In William Shakespeare's Julius Caesar, what does Caesar believe about power?
Julius Caesar proves from the onset of the play that he thirsts for power and feels that he should possess it.
In the first scene, Caesar returns to Rome from Spain after having defeated Pompey's sons who have tried to avenge the death of Pompey that occurred in Egypt some time earlier when Caesar defeated him. Now, Caesar is a single power as the triumvirate of which he was once part has been reduced to just him who believes that he can seize power himself.
Because it is the feast of Lupercal. Marc Antony prepares to run in a customary race. Also according to custom, Caesar has Antony touch Calpurnia's clothing to shake off the sterility from which she suffers. As the Romans assemble to watch this opening event, a soothsayer steps up to address Caesar, saying before the Roman leader, "Beware the Ideas of March." But, the arrogant Caesar ignores him. Later, Cassius tells Brutus that Caesar is in awe of himself:
And this man
Is now become a god, and Cassius is
A wretch creature, and must bend his body
If Caesar carelessly but nod on him. (1.2. 118-121)

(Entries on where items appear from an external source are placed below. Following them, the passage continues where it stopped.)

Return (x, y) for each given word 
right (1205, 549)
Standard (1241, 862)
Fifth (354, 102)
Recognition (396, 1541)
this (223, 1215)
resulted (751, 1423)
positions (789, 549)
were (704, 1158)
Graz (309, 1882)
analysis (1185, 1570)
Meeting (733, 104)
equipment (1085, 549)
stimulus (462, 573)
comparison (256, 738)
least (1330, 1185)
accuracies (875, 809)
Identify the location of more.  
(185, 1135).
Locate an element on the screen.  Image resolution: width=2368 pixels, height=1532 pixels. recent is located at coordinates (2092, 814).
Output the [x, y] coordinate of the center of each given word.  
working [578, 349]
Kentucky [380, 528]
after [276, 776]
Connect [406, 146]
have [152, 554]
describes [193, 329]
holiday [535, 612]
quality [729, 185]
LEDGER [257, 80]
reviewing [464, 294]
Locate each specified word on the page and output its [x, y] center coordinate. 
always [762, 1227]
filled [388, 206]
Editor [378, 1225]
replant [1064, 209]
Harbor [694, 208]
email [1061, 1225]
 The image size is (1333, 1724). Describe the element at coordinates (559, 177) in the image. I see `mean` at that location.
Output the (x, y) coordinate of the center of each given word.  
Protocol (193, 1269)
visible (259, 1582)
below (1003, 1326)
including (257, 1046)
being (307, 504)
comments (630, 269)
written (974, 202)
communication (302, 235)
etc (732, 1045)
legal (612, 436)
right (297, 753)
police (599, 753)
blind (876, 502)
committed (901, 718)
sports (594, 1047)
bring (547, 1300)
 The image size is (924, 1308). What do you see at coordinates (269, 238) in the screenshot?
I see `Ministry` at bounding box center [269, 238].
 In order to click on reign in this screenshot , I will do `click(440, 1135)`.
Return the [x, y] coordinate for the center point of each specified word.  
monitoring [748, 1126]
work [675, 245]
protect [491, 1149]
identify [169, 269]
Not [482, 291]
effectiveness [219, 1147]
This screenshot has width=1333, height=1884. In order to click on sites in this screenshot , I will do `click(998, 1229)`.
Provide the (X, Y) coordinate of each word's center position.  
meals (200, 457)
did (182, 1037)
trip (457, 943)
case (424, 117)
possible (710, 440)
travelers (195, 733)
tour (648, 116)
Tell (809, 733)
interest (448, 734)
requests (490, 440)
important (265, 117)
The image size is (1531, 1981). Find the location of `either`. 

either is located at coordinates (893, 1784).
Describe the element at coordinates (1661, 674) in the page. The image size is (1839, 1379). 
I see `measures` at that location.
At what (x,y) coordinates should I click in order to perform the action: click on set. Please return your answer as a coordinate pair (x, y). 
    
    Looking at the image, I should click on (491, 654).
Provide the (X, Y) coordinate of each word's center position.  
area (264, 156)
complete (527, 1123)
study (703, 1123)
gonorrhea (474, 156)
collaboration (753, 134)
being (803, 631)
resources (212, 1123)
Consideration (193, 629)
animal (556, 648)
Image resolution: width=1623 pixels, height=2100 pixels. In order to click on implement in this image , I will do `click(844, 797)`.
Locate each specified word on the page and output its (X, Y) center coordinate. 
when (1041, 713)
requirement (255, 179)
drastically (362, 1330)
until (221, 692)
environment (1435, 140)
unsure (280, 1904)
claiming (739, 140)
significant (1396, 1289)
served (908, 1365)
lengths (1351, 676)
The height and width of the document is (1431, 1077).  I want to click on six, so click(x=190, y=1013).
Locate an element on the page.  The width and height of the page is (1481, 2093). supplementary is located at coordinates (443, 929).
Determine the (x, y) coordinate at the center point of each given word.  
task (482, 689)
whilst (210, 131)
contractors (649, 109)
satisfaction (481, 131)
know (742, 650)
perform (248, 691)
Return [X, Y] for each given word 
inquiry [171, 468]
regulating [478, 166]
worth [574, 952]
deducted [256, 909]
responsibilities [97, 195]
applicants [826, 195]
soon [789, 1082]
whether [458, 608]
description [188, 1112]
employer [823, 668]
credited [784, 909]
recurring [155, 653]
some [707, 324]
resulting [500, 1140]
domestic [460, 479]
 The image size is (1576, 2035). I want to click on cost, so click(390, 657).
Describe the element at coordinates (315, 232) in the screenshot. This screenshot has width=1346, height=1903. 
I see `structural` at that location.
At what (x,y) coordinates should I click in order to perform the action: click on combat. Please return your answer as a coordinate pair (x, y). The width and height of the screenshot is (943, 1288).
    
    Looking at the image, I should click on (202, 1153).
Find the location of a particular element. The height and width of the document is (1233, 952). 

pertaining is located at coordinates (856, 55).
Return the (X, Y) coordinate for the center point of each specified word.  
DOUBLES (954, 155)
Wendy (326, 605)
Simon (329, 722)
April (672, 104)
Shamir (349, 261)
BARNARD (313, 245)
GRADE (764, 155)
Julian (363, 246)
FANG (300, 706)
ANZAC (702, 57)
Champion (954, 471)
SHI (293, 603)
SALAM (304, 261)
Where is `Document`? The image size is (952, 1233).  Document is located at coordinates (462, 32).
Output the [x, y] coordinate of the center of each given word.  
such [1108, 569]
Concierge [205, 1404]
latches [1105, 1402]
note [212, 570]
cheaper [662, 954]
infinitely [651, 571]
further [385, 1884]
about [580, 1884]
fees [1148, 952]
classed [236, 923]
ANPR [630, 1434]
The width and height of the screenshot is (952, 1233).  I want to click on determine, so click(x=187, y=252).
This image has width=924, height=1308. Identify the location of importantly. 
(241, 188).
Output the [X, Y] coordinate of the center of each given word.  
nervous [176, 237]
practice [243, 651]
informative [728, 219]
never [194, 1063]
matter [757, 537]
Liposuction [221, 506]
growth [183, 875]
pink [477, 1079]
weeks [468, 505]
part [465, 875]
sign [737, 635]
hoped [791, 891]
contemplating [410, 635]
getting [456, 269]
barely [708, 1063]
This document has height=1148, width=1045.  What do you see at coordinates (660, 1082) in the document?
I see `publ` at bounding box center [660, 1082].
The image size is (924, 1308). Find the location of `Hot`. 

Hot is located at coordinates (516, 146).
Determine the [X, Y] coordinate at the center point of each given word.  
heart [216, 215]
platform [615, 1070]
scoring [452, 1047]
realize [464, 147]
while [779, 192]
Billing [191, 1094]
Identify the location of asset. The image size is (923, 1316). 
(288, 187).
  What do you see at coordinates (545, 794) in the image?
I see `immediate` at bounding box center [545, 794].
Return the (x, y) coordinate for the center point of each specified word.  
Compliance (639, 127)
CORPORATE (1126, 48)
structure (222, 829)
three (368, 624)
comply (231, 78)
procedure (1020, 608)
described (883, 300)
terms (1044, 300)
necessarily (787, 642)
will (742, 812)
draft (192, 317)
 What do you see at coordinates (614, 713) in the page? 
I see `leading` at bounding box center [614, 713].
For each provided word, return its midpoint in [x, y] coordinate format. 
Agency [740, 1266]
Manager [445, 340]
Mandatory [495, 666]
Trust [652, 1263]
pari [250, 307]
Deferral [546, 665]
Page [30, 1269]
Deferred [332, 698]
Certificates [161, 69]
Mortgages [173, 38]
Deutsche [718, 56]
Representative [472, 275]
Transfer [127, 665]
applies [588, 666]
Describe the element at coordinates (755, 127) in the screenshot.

Further, Cassius says that Caesar sees himself as a Colossus who stands over the "petty men." During the ceremonies of Lupercal, Caesar and his train enter. With great dramatic effect the crown of coronets is offered Caesar and he pushes it away, but each time it is offered, he pushes it away with increasing reluctance. Cassius tells Brutus and Casca,
....Then he [Antony] offered it to him again; then he put it by again: but to my thinking, he was very loath to lay his fingers off it. (1.2.244-246)
Of course, since Cassius is envious of Caesar, his opinions may not be objective, but Brutus ponders long and hard whether Caesar will continue to be just and honorable if he is given the power and authority of kingship. Certainly, Brutus understands what a much later philosopher, Jeremy Bentham, wrote, "Tyranny and anarchy are never far asunder."Caesar seems greedy for power.